Tiada bekal yang lebih baik dalam menuju Tuhan kecuali bekal taqwa. Taqwa memiliki posisi sentral dalam agama Islam. Banyak definisi mengenai taqwa, tetapi inti dari taqwa adalah 'ingat kepada Tuhan'. Dengan selalu ingat kepada-Nya, maka, kita akan selalu berusaha melaksanakan perintah dan menjauhi larangan-Nya. kita akan terjaga dari perbuatan siasia dan mungkar serta berusaha berakhlaq dan berbudi pekerti luhur. dalam melakukan sesuatu bukan karena pengen dilihat oleh orang lain(riya') dan menjauhi kejelekan bukan karena takut dihukum. itulah esensi taqwa.
Dengan bertaqwa akan terbangun dalam diri kita (built in) pribadi ikhlas, jujur dan berakhlak luhur. taqwa adalah landasan hidup setiap muslim, selain itu adalah landasan yang tidak mengajak untuk taqwa. landasan non taqwa adalah ibarat pondasi rumah yang kita bangun di pinggir jurang yang terjal. apabila bibir jurang itu runtuh maka, rumah kita pun ikut runtuh. oleh sebab itu, sebaik baik bekal dalam hidup menuju Tuhan adalah bekal taqwa.

Senin, 21 April 2008

Malaikat Kecilku


Tak sengaja kutatap wajah Eriq, malaikat kecilku yang baru berumur 4 tahun. kagum kudibuatnya. sepasang bola mata yang bening, suci dan bersih. lama aku terdiam, berenang dalam talaga bening matanya yang indah.
Ya Allah. mata itu seakan menjewerku untuk ingat akan amanah yang dipercayakan Tuhan kepadaku.
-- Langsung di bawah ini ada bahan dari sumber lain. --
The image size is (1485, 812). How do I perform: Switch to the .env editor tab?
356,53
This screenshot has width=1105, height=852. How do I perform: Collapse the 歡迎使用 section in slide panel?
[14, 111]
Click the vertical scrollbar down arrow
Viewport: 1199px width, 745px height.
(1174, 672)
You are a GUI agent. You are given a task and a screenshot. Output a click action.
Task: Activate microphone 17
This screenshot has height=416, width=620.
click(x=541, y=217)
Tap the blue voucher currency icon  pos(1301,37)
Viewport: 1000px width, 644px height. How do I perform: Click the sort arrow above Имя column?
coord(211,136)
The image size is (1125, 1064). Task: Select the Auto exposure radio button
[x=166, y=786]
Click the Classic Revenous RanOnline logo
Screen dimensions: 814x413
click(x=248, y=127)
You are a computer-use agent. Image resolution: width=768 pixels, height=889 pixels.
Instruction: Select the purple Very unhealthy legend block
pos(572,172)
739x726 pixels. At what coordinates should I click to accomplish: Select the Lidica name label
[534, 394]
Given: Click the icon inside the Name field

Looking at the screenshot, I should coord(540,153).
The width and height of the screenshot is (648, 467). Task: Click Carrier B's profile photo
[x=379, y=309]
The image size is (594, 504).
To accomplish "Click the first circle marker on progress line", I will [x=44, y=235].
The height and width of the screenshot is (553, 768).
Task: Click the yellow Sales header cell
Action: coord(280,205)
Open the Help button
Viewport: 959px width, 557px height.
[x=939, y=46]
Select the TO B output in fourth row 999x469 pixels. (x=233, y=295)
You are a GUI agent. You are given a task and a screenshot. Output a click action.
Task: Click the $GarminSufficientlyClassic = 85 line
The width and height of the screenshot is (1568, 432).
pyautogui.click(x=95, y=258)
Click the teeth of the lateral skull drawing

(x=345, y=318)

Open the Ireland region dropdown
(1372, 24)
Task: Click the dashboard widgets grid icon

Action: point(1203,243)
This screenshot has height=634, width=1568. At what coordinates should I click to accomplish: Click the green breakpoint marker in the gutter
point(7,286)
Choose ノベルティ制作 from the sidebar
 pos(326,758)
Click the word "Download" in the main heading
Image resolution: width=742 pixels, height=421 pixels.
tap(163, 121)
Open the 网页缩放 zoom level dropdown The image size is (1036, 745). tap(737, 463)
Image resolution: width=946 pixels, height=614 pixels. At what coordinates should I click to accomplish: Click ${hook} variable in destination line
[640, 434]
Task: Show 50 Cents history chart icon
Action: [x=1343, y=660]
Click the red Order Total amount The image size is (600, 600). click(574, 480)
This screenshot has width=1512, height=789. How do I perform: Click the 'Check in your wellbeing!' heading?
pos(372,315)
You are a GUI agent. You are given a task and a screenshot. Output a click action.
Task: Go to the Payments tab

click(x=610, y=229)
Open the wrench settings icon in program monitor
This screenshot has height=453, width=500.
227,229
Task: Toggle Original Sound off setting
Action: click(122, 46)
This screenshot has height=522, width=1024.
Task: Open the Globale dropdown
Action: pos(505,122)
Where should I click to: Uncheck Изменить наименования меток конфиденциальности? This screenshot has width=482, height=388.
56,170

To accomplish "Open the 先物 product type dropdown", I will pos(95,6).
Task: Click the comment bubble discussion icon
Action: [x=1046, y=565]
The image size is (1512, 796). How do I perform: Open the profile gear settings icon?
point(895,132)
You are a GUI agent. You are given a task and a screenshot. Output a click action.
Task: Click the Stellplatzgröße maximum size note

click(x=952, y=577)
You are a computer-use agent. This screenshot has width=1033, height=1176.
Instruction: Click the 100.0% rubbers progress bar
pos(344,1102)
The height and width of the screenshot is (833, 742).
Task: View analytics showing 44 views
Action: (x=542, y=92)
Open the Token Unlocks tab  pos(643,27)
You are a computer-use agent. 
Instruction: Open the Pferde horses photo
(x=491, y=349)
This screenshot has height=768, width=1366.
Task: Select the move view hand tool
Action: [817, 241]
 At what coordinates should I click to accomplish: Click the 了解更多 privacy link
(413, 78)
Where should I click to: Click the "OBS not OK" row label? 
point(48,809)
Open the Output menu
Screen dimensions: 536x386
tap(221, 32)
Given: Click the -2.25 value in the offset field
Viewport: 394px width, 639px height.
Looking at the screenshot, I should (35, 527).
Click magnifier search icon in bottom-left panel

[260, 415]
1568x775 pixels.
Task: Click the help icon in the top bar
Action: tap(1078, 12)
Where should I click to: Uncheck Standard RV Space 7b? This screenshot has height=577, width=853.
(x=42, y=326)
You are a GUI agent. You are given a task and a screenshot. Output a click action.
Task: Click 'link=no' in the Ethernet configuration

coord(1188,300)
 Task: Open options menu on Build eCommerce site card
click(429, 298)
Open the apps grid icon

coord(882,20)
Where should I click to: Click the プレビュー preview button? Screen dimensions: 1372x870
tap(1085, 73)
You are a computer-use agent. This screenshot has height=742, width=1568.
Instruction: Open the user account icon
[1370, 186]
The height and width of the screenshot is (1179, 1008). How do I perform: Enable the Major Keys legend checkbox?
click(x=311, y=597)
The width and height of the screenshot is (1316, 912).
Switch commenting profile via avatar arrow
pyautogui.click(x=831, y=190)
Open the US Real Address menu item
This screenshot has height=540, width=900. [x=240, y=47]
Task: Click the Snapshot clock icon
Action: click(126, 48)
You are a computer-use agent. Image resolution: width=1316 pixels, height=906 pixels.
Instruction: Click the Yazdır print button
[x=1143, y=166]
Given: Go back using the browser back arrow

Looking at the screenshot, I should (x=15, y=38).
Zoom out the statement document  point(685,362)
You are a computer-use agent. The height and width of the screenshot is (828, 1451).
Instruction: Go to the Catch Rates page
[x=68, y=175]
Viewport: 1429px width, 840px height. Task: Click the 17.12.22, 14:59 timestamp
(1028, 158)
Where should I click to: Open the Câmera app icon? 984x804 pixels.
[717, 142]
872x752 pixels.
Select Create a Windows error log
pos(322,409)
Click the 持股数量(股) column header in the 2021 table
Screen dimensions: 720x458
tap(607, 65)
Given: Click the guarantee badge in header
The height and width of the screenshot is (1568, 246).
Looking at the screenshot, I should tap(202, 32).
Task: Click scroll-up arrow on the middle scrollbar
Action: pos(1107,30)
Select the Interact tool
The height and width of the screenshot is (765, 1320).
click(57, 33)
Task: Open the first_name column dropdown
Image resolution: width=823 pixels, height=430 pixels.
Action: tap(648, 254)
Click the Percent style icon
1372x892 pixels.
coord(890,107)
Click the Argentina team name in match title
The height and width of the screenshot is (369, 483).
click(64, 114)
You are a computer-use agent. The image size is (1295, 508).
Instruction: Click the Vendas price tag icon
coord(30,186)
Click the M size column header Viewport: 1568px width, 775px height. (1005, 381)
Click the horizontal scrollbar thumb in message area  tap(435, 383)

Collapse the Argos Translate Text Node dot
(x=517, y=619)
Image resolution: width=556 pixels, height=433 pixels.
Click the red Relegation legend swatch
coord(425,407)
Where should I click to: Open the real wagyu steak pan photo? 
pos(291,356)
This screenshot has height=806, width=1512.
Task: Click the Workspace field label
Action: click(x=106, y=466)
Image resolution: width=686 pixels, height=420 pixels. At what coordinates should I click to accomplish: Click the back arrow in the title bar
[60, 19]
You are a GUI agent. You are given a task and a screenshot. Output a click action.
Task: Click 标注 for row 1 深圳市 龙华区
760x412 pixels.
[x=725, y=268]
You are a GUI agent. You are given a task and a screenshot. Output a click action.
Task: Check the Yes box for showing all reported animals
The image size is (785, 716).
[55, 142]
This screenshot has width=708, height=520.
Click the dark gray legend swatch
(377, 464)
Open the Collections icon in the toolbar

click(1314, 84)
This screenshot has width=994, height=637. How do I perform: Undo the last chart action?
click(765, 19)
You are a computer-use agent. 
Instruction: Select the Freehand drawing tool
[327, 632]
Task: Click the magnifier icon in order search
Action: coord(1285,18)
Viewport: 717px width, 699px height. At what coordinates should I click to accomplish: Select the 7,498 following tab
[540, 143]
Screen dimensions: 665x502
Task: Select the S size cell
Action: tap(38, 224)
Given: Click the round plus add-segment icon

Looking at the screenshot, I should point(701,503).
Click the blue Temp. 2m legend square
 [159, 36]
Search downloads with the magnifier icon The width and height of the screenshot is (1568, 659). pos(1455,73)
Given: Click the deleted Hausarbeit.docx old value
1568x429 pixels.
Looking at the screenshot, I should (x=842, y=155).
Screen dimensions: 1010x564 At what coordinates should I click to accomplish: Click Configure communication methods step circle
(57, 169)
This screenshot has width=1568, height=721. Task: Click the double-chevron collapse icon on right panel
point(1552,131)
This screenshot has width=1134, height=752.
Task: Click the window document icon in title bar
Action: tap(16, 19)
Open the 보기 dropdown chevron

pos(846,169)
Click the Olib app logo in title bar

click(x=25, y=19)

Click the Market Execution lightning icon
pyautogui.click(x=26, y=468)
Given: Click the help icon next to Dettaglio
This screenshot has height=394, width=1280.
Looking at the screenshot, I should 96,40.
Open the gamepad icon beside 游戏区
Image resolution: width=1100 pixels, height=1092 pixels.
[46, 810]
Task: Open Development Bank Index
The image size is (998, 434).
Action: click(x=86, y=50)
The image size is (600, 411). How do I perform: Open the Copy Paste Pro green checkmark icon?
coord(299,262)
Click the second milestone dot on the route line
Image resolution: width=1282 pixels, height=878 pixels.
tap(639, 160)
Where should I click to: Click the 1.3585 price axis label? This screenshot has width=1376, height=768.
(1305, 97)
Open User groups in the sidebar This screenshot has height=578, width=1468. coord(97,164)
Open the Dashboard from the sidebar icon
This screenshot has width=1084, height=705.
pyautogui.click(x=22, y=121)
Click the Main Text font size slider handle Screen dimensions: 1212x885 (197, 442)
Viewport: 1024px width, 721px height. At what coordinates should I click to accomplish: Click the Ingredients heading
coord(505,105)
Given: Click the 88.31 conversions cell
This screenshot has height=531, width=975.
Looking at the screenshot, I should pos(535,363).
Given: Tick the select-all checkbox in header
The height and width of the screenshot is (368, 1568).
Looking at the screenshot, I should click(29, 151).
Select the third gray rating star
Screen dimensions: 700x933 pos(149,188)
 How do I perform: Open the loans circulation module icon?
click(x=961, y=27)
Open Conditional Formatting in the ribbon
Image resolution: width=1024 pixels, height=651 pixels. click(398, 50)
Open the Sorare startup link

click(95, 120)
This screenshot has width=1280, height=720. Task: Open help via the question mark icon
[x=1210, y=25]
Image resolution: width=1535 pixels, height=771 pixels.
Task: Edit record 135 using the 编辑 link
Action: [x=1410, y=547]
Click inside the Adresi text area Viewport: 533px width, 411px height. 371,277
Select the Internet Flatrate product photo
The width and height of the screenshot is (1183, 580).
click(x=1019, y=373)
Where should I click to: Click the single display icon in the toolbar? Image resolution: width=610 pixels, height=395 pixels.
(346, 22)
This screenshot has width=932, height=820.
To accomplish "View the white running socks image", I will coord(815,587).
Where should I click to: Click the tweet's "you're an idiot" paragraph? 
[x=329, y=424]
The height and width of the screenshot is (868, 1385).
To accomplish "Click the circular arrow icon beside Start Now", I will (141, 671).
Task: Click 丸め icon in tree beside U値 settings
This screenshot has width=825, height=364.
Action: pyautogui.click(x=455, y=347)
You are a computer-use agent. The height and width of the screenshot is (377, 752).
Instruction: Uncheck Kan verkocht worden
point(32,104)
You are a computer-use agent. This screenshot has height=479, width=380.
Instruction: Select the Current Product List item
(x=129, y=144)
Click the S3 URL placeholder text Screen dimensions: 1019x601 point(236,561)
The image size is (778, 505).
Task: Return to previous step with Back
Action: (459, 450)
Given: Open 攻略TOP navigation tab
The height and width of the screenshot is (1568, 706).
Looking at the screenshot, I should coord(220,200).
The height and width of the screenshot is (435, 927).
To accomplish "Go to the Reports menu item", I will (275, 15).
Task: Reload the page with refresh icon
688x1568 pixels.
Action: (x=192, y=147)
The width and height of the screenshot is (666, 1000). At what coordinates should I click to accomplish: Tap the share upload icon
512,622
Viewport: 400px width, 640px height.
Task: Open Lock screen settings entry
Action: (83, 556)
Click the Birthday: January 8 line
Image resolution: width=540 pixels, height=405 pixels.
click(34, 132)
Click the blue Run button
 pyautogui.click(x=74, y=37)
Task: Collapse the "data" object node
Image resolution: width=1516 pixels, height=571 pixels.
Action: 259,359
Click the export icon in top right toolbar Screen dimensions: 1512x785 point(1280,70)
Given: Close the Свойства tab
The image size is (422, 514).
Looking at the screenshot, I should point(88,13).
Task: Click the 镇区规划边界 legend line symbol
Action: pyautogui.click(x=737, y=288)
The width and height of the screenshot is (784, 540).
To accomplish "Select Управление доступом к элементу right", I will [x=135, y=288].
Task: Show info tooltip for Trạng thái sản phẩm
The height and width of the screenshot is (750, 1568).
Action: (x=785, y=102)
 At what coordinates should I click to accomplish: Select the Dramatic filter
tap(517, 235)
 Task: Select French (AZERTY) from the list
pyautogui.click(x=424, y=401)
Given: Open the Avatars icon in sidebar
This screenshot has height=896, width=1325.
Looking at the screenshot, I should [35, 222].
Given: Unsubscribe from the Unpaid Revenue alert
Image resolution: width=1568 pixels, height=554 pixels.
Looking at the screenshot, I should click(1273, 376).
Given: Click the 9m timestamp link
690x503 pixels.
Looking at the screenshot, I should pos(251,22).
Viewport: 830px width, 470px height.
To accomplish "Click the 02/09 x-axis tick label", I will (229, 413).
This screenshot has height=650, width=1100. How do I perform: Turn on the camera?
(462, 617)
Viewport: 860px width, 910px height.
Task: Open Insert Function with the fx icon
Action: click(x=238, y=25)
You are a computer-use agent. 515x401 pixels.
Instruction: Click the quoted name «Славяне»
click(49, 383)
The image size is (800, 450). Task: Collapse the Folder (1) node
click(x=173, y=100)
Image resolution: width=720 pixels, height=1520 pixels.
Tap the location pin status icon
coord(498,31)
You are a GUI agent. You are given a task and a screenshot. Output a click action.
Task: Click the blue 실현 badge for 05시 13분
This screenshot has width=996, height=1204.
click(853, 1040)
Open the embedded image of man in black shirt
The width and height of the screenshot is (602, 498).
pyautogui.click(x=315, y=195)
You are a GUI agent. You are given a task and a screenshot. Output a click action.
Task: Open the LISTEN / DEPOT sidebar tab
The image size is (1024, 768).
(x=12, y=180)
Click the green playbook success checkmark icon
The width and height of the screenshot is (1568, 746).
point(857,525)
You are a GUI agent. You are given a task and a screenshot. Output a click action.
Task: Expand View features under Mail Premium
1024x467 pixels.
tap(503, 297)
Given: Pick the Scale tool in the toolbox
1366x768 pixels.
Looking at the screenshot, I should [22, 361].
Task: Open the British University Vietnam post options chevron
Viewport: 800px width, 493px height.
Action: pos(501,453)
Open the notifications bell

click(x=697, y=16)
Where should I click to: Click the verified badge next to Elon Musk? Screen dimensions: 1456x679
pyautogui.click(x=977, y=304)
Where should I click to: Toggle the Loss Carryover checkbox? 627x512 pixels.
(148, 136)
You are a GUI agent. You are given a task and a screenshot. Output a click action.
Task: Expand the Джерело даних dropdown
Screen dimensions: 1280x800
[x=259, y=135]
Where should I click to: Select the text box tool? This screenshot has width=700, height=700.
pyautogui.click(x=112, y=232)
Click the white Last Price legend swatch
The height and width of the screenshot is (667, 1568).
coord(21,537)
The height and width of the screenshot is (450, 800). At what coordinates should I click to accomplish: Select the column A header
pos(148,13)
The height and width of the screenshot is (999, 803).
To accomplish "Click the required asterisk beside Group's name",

Amanah kehidupan yang masih lemah dan labil. mudah sakit dan ringkih. namun lucu dan membuatku selalu merindukannya.
wajahnya yang polos, senyumnya yang menyejukkan, tingkahnya yang sering membuatku terpingkal dan celotehnya yang riang bak bebek ditengah gerimis sore.
Semakin ku pandangi bola mata itu semakin aku terpojok dalam sudut-sudut kehidupan yang pernah kulalaui. jejak-jejakku berhamburan dimana-mana. ada yang masih baru dan banyak yang kusam dan kelabu. mata itu mengingatkan aku kepada jejak jejak yang tersia-sia.
ahhh... diujung umr yang semakin pendek, aku hanya seonggok tanah tak bermakna. apa yang telah kuberikan pada kehidupan kecil didepanku? apa manfaat yang kupersembahkan kepada sekitar? dan bening bola mata itu menjewreku untuk segera sadar akan amanah yang kuemban dan kulalaikan selama ini.
Terima kasih Tuhan. kau kirim malaikat kecil untuk mengingatkan aku kepada-Mu, amanah-Mu. Tuhan... kuingin memiliki hati sebening telaga dalam bola matanya. Thariq Irfan Rahman. Malaikat kecilku.

SEKUNTUM MAWAR



Adakah yang lebih indah dari sekuntum mawar merah merekah. Adakah yang lebih cantik melebihi sekuntum mawar yang merona. adakah yang lebih romantis melebih persembahan sekuntum mawar. Mawar adalah lambang cinta, kasih sayang dan harapan yang tak pernah pupus. Saat kau baca tulisan ini, adakah mawar yang juga merekah di hatimu.